True or False? In Exercises , determine whether the statement is true or false. If it is false, explain why or give an example that shows it is false. If a function is continuous on a closed interval, then it must have a minimum on the interval.

Knowledge Points:
Understand find and compare absolute values
Solution:

step1 Understanding the Problem's Core Idea
The problem asks us to determine if a specific statement about mathematical drawings (which we call "functions") is true or false. The statement talks about a "continuous" drawing on a "closed interval" and whether it must have a "minimum" on that specific part of the drawing. These words are often used in advanced mathematics, but we can think about their meaning in a simpler, more visual way.

step2 Understanding "Continuous" in a Simple Way
When we say a drawing or a line is "continuous," it means you can draw it without ever lifting your pencil from the paper. There are no breaks, gaps, or jumps in the line. It's one smooth, unbroken path, even if it curves, goes up, or goes down.
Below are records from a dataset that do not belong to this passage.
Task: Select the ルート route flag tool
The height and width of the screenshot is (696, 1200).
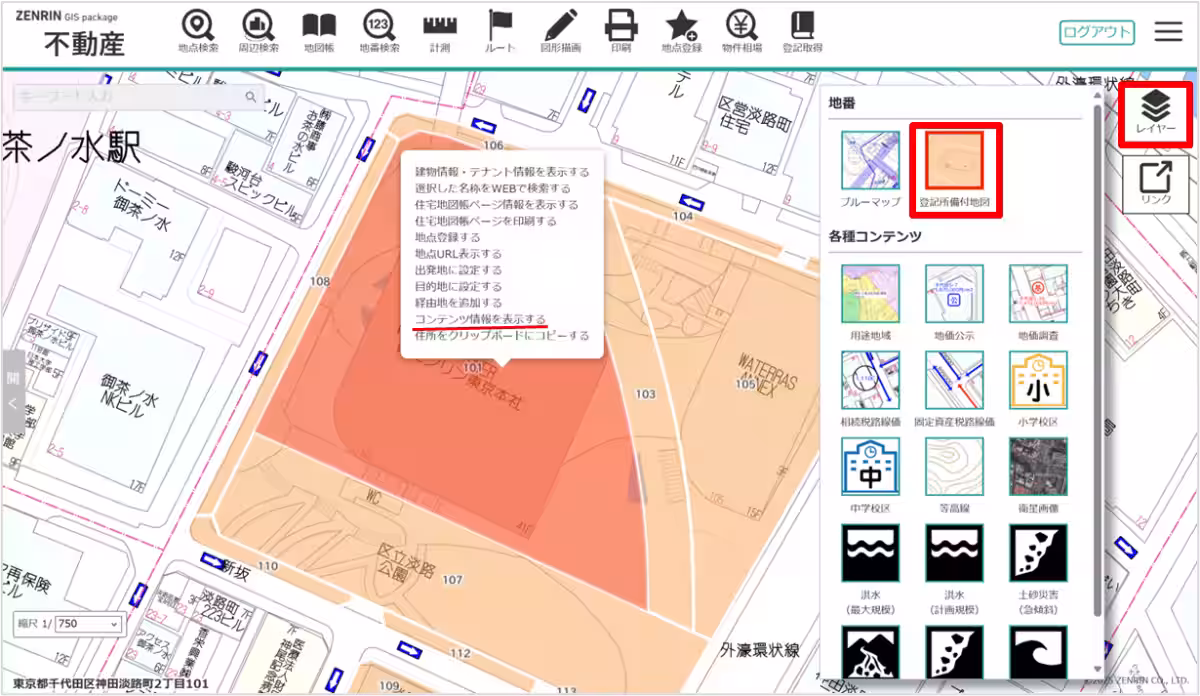Action: coord(500,31)
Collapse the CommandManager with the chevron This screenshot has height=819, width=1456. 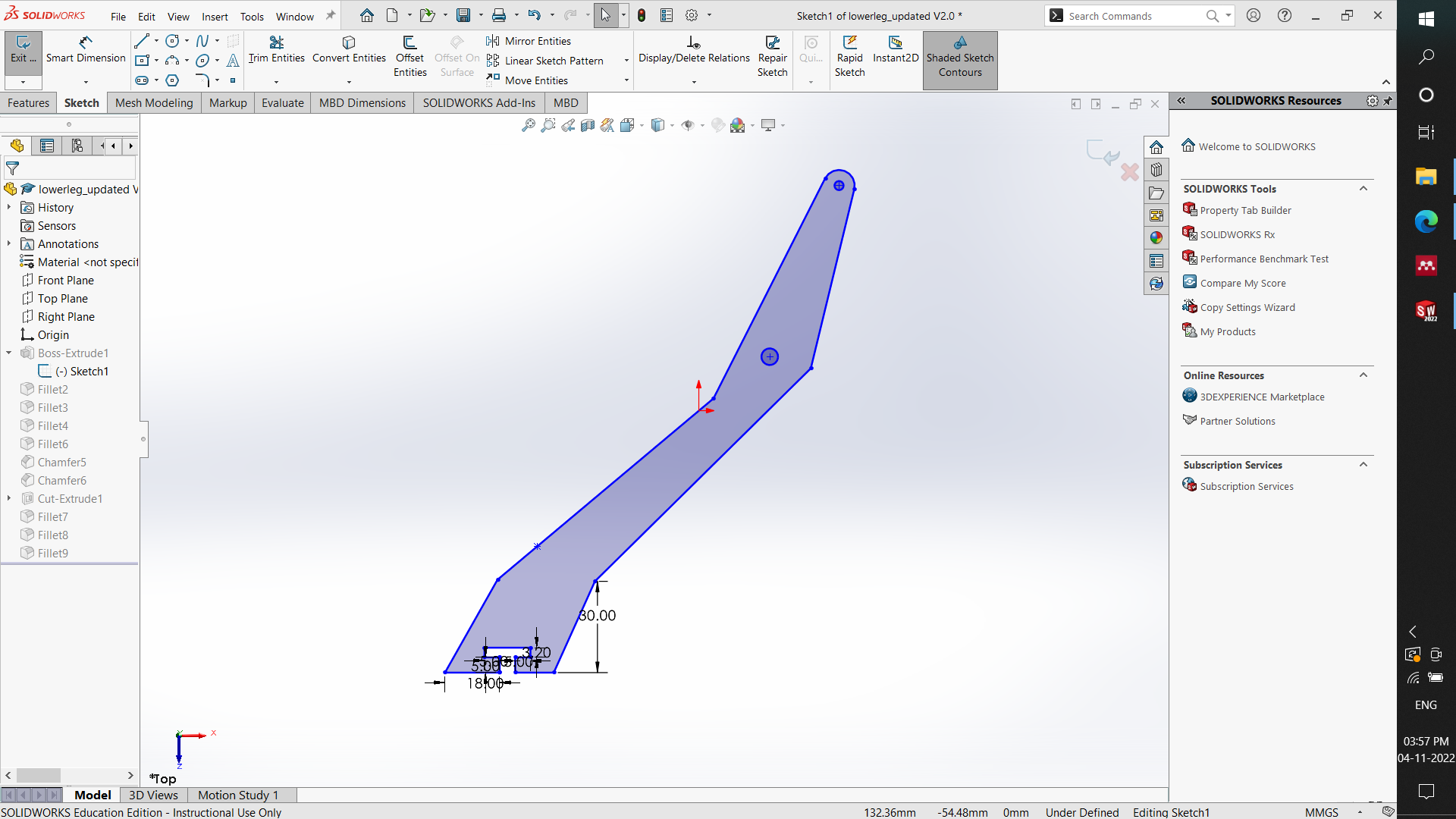(1386, 83)
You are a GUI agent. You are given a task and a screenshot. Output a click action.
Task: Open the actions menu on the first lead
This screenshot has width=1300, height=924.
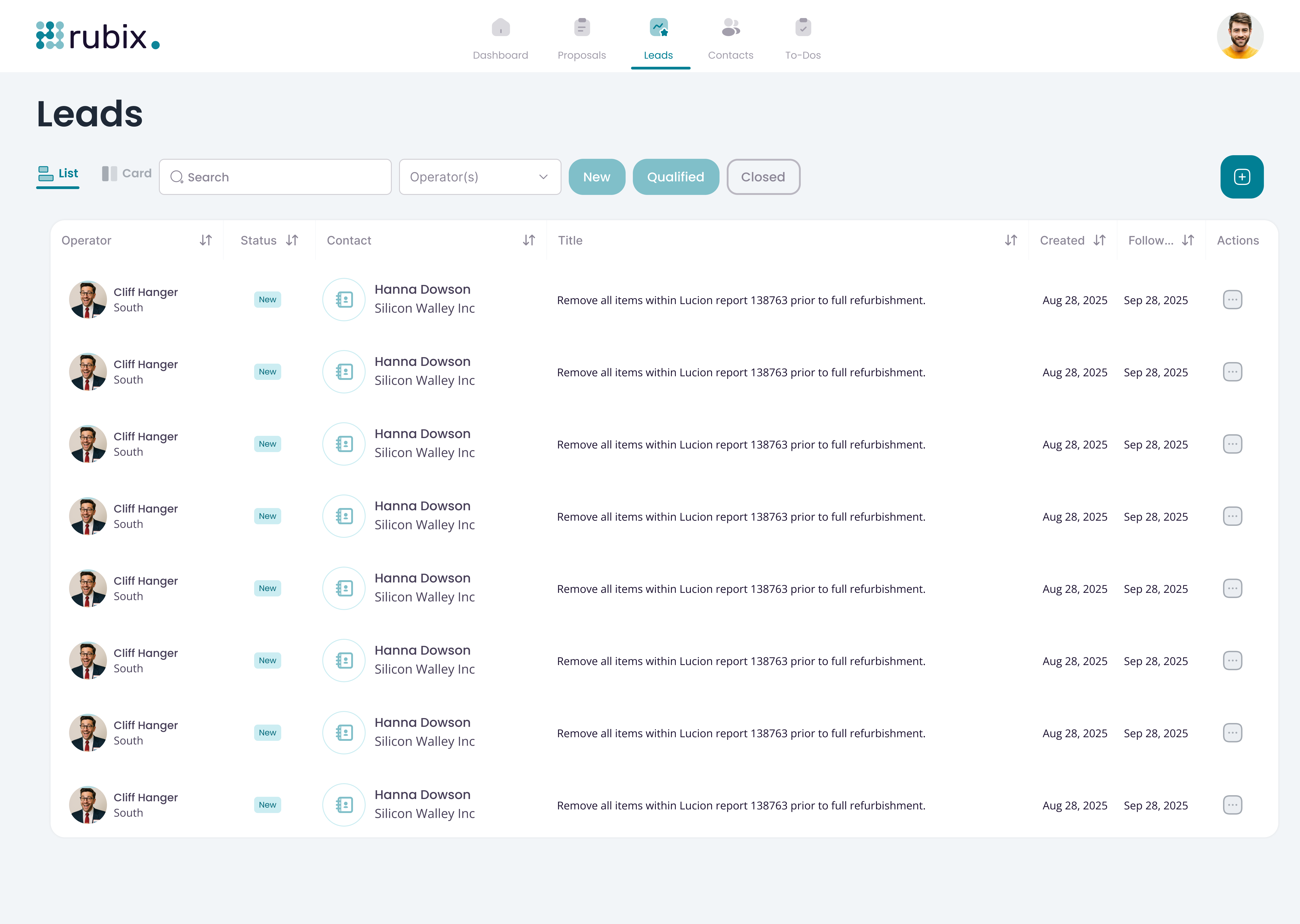coord(1232,299)
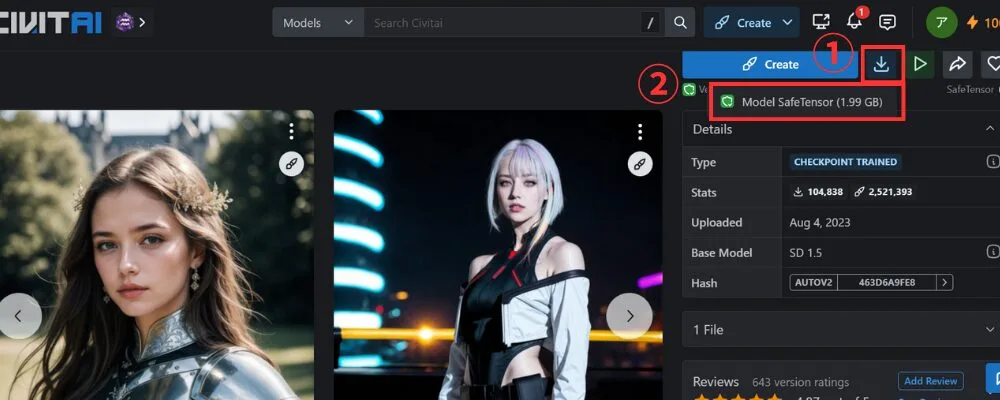
Task: Click the monitor/display icon in header
Action: (x=821, y=22)
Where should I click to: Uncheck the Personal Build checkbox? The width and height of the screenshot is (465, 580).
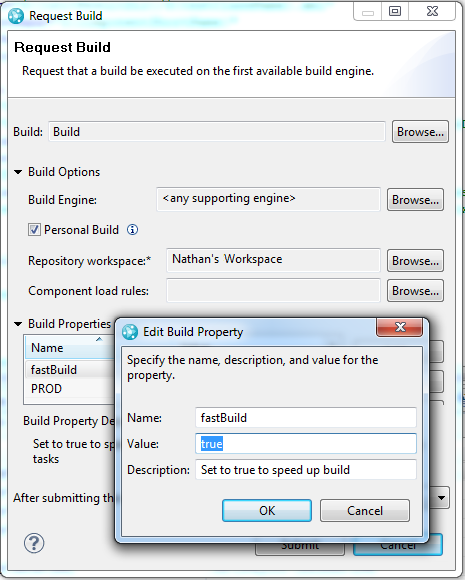point(34,230)
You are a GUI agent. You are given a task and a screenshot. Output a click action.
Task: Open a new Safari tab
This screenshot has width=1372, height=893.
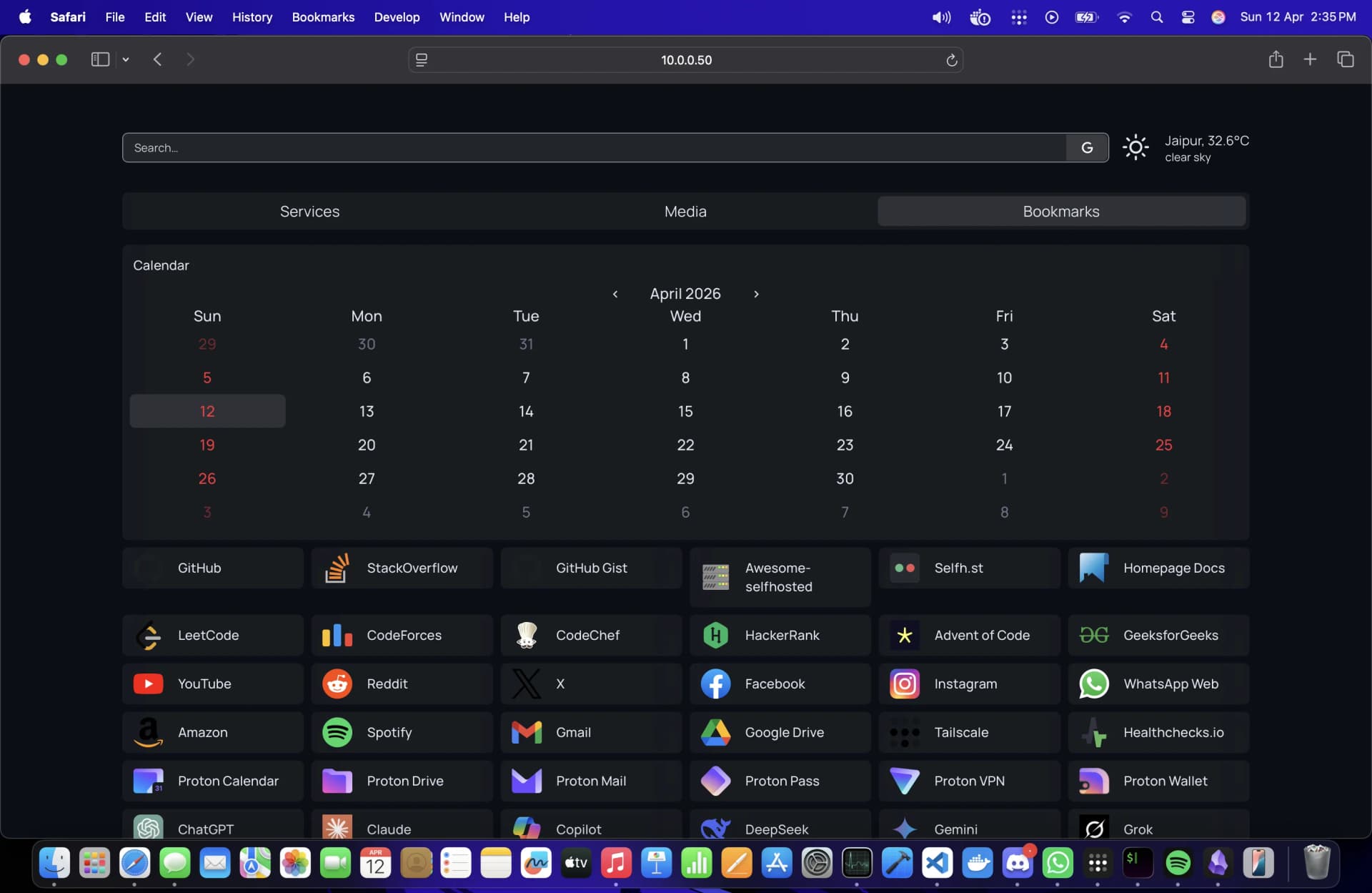1311,59
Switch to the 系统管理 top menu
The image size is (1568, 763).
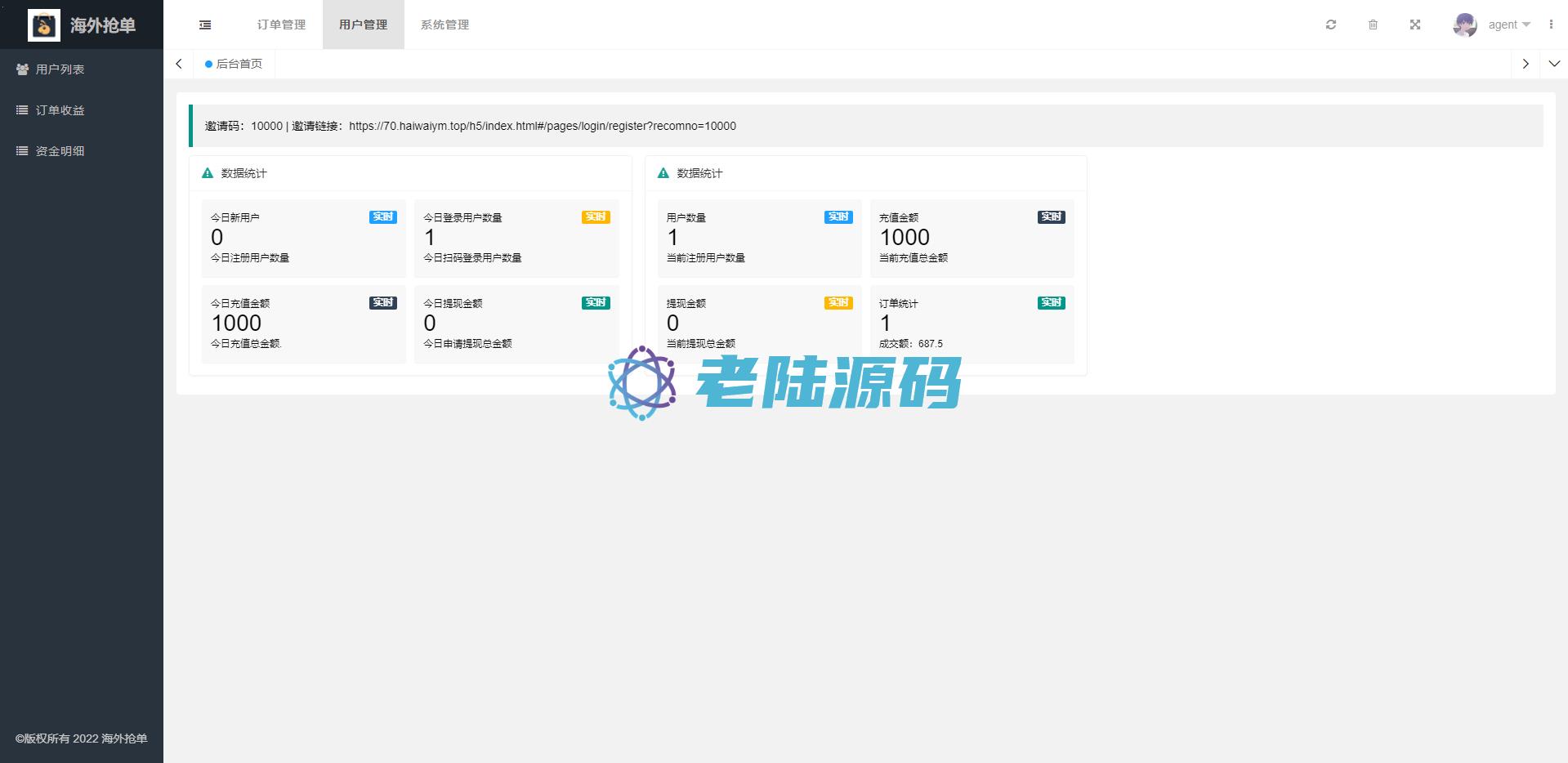click(444, 25)
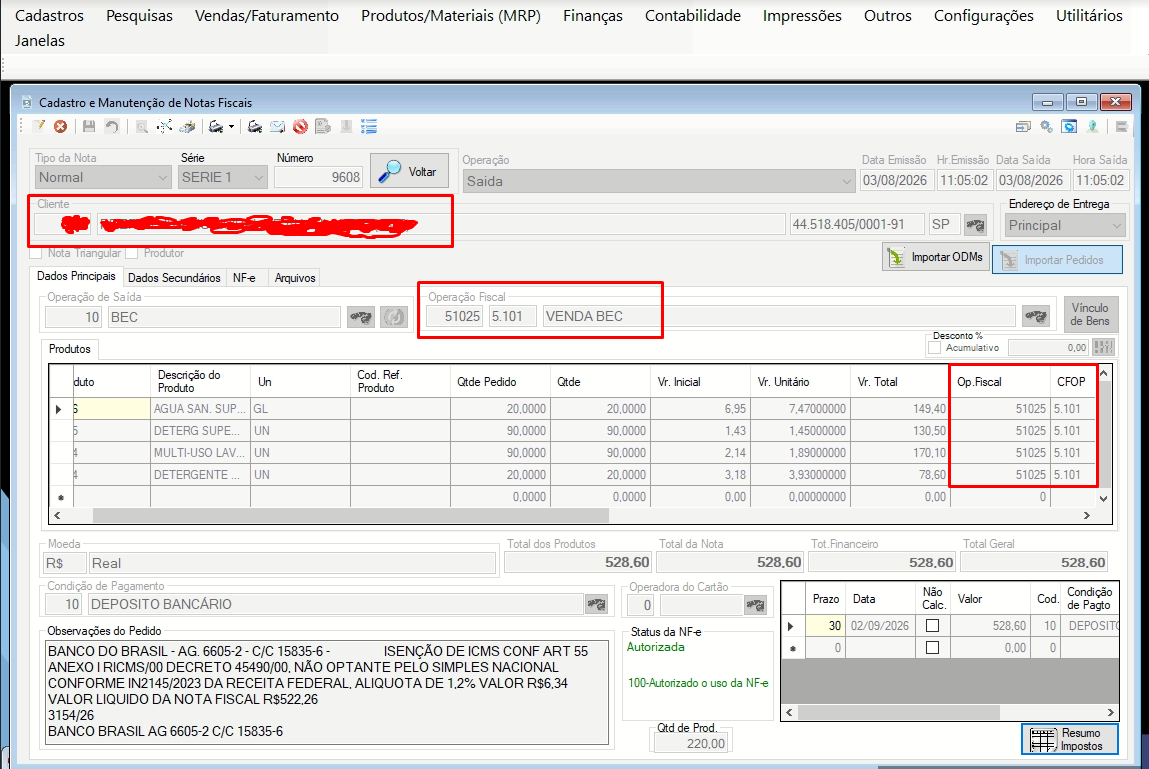Open lookup icon next to VENDA BEC
The height and width of the screenshot is (769, 1149).
(1035, 317)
step3 Understanding "Closed Interval" in a Simple Way
A "closed interval" means we are focusing on a very specific segment of your unbroken drawing. Imagine you have a long line drawn on a paper. A "closed interval" means we are looking only from a certain starting point on that line to a certain ending point on that line, and we include both the exact starting and ending points in our focus. We are not looking at the whole drawing, just a defined piece of it.

step4 Understanding "Minimum" in a Simple Way
The "minimum" is the very lowest point that your drawing reaches within the specific segment (the "closed interval") you are examining. It's the lowest height or depth that part of your unbroken line goes down to.

step5 Evaluating the Statement with Visual Reasoning
Let's put these ideas together. If you draw a line or a curve without ever lifting your pencil (making it "continuous"), and you then choose to look only at a specific part of that drawing from a clear start to a clear end (a "closed interval" that includes those ends), will there always be a very lowest spot on that particular piece of your drawing? Yes, there will. Think about it: if you draw a wavy line, no matter how much it goes up and down, within any specific unbroken section you pick, there will always be a point that is the absolute lowest. For example, if you draw a capital 'U' shape, the bottom curve of the 'U' is its lowest point. If you draw a perfectly straight line going downwards, the very end point of that section will be the lowest.

step6 Conclusion
Therefore, the statement is True. A drawing that is unbroken (continuous) over a specific, defined section (closed interval) will always have a very lowest point (minimum) within that section.